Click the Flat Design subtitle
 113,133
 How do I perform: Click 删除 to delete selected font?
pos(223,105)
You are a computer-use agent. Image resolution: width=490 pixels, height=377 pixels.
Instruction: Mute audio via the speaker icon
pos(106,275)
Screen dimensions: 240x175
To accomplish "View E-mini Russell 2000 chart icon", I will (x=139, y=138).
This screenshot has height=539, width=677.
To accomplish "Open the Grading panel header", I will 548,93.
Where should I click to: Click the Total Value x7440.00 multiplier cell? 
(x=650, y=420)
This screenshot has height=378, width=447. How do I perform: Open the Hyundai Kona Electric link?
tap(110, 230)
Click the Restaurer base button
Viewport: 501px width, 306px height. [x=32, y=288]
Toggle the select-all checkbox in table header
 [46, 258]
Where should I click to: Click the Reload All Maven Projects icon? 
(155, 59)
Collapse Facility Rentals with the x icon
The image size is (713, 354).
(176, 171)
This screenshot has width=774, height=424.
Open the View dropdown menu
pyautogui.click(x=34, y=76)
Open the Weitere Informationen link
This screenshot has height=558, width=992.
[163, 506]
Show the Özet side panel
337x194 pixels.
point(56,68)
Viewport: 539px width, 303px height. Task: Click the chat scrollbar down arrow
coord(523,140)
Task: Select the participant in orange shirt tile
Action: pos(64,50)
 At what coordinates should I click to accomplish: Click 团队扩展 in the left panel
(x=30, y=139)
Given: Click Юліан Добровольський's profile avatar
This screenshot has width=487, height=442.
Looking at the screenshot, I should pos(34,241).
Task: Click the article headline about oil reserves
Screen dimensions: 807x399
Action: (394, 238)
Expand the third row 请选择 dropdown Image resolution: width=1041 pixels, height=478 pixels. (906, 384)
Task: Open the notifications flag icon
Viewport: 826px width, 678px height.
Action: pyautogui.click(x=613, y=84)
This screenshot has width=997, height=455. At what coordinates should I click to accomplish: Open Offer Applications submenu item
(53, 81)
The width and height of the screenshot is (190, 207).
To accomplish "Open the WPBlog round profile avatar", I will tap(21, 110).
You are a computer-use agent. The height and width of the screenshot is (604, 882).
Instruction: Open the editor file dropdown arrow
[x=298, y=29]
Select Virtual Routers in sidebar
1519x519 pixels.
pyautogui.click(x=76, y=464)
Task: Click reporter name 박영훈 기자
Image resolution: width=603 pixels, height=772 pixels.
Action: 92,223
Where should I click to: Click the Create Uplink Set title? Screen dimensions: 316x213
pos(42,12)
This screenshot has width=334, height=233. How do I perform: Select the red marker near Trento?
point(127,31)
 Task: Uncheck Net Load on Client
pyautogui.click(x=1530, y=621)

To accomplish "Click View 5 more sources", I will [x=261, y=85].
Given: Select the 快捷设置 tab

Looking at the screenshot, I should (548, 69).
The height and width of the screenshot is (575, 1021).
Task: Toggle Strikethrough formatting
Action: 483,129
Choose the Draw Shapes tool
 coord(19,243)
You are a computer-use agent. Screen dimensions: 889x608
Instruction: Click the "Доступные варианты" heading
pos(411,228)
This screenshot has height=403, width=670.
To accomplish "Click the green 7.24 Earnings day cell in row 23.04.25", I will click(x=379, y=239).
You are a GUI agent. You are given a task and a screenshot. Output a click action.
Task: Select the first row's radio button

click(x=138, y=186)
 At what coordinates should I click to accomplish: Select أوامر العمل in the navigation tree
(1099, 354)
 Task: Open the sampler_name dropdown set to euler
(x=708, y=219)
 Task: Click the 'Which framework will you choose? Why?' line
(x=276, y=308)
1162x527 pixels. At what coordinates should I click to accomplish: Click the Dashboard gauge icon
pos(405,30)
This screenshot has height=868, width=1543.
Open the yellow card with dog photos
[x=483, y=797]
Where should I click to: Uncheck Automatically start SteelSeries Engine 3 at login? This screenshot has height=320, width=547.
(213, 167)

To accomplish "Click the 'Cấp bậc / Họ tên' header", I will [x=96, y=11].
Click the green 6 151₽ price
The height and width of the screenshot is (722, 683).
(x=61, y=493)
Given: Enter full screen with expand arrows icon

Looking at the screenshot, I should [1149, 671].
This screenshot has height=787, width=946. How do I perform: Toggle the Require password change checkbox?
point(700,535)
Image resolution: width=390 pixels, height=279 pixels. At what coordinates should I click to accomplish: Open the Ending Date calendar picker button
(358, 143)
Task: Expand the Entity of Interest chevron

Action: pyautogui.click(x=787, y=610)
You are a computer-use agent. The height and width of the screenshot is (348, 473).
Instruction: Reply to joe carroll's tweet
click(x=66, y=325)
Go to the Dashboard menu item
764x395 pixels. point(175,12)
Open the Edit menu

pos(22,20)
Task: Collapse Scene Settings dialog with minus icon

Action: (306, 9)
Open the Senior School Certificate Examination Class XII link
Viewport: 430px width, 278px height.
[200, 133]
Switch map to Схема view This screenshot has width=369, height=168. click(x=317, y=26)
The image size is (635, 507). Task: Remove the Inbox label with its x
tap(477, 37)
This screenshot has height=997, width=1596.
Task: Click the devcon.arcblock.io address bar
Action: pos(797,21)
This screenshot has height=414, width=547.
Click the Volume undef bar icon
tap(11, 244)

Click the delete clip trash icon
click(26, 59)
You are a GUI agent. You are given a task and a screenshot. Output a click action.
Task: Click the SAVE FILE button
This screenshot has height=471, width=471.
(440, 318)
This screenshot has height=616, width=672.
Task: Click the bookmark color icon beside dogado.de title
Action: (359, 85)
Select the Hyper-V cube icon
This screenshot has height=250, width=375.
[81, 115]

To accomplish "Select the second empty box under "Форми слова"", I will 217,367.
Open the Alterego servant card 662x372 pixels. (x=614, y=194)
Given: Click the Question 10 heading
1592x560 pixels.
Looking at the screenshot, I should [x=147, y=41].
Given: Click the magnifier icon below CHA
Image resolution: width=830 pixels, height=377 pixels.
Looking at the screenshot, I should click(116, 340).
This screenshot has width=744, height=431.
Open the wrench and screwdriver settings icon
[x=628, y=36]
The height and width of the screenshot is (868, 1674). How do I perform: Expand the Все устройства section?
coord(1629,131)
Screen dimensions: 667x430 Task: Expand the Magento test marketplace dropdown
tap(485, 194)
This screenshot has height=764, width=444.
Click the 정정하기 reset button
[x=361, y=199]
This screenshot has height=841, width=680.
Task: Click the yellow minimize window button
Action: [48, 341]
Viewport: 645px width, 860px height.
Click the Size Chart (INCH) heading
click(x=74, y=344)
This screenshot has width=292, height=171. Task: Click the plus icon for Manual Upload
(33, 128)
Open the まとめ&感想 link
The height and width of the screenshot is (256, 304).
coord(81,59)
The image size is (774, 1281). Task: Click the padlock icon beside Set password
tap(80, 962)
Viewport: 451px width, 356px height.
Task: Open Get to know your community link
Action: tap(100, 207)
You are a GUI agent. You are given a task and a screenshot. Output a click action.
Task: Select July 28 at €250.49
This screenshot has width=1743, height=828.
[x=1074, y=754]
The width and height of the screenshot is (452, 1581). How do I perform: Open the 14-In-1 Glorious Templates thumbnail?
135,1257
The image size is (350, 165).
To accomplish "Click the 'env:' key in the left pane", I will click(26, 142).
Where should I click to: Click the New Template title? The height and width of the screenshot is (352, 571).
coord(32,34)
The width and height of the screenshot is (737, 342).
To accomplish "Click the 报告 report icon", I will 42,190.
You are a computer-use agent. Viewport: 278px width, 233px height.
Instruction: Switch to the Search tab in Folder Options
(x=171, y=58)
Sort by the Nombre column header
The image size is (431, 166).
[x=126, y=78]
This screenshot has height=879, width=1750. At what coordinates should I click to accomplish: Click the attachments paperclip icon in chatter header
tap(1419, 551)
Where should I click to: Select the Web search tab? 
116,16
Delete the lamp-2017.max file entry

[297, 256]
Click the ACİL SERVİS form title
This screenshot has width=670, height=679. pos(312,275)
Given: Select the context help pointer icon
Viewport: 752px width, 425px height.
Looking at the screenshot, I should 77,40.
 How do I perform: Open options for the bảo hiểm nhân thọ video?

------------------------------------------------------------------------

* **TASK ITEM**:
Everything from the line that contains "Instruction: Switch to" to the last line of the records, restated word for word, is the required output.

* **RESULT OF THIS EXERCISE**:
Instruction: Switch to the Search tab in Folder Options
(x=171, y=58)
Sort by the Nombre column header
The image size is (431, 166).
[x=126, y=78]
This screenshot has height=879, width=1750. At what coordinates should I click to accomplish: Click the attachments paperclip icon in chatter header
tap(1419, 551)
Where should I click to: Select the Web search tab? 
116,16
Delete the lamp-2017.max file entry

[297, 256]
Click the ACİL SERVİS form title
This screenshot has width=670, height=679. pos(312,275)
Given: Select the context help pointer icon
Viewport: 752px width, 425px height.
Looking at the screenshot, I should 77,40.
 How do I perform: Open options for the bảo hiểm nhân thọ video?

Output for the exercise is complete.